The answer is that for the most part they were lost, and always have been, both in the movies and in rushing to new gold fields. One picture cost three-quarters of a million dollars to produce. The money was invested by hundreds of little stockholders, to whom the chance of “getting into the movies on the ground floor” seemed too good to lose. But the company went bankrupt, and the assets, including the film, were bought in for $20,000.
Those losses are the things we rarely hear about. It is the successes that are recounted. Mike Maginnity, who took all his sister’s money and started for San Francisco in ’49, turned up again, dead broke, ten years later. He had made one or two little strikes, over a half a dozen years, and used the money to pay off part of the debts he had already run up—perhaps at the Buckeye Saloon. That was all—and we never heard about him.
But we did hear about the big fellows who struck it yellow, and the piles they made. And you may be sure that, as Mr.
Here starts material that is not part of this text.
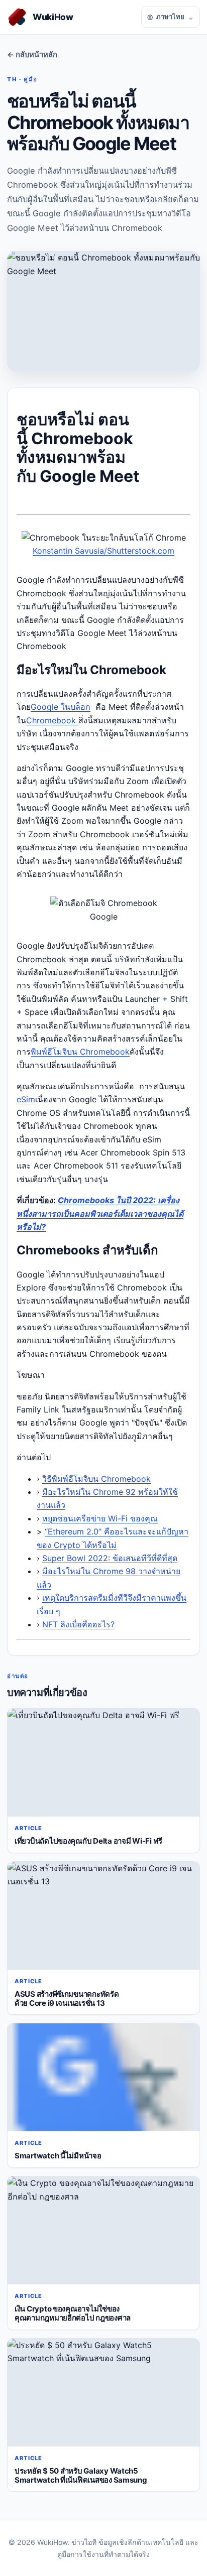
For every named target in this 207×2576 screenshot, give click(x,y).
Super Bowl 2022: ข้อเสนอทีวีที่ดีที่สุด (109, 1558)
Kipling says, the tales lost no fat in the telling.
Up to the present time, the producers or “owners” in motion pictures are mostly just the run of little fellows who have happened to land on their feet, and made the most of it.
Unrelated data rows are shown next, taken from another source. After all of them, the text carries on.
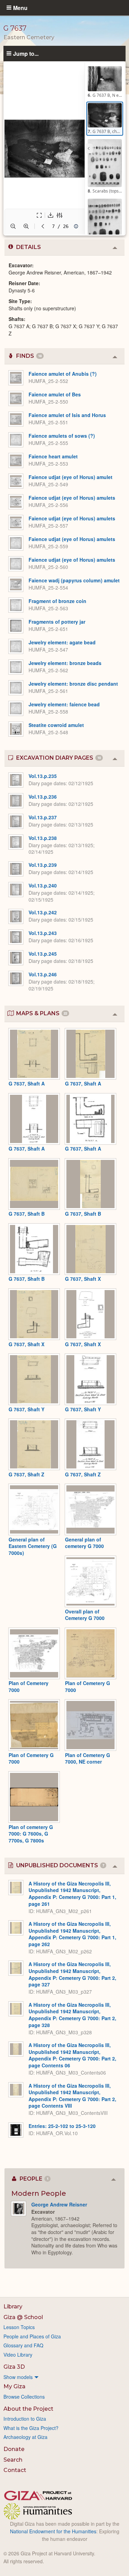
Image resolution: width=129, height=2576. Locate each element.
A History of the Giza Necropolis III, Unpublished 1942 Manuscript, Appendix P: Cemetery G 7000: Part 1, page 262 (72, 1933)
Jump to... (26, 53)
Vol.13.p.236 (43, 796)
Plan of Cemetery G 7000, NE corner (87, 1758)
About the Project (28, 2409)
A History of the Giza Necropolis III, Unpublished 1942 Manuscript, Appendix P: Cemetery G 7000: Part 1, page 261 (72, 1893)
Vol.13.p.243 (43, 932)
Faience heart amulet (53, 456)
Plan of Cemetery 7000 (29, 1686)
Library (12, 2306)
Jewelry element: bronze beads (65, 662)
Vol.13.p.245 (43, 953)
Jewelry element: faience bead (64, 704)
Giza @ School (23, 2317)
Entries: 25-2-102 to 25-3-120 (62, 2125)
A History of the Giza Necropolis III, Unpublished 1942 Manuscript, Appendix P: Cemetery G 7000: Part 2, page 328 (72, 2014)
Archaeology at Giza (25, 2436)
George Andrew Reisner (59, 2204)
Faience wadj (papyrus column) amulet (74, 580)
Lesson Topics (19, 2327)
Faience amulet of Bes (55, 394)
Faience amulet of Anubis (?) (63, 373)
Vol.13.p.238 (43, 837)
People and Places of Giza (32, 2336)
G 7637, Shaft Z (26, 1474)
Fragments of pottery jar (57, 621)
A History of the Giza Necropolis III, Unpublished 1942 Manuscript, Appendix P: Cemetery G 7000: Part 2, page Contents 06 (72, 2055)
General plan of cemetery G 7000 (84, 1543)
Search (12, 2459)
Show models (18, 2377)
And, since in making pictures, as in everything else, the final product can be no better than the brains at the top of the organization, we have had to wait for better pictures until, little by little, the movie game assumed greater stability, and began to attract men of larger caliber, with better ideas of just what was really worth while, and what was not.
Don’t imagine for a moment that Bodfish or Isabella was ever run as well, or had as good a school or as good streets, or as good houses, or as much real comfort, as your own home town. The best lawyers, and the best school-teachers, and the best carpenters, and the best road makers, were still in the East. Even the best saloon-keepers, for the most part, had not made the journey. Only the best gamblers, and best prospectors, and some of the best fighters and adventurers, were there.
Just as with the men on the Los Angeles paper, the first writers to leave the comparatively sure living of their chosen branch of work—whether newspaper-reporting or novel-writing, or contributing to magazines—were not the best. Mostly, indeed, far from it. It was the fellow afraid of being squeezed out who was glad of a chance to pick up a few dollars at the new movie game—packing his kit, as it were, and lighting out into the unknown towards the new gold fields.
And as with authors, so with artists.
Photographers were something of an exception, for the motion-picture camera, from the very first, offered more possibilities than did the “still” camera previously used.
Accordingly, photography in the movies has been ahead of all other artistic branches of work; it was the first to reach a comparatively high level. To-day motion picture photography is uniformly good, and often exceptionally fine, while the writing end of the game, and the editing—in fact, nearly all the other essential branches of film story-telling—are still busy “catching up.”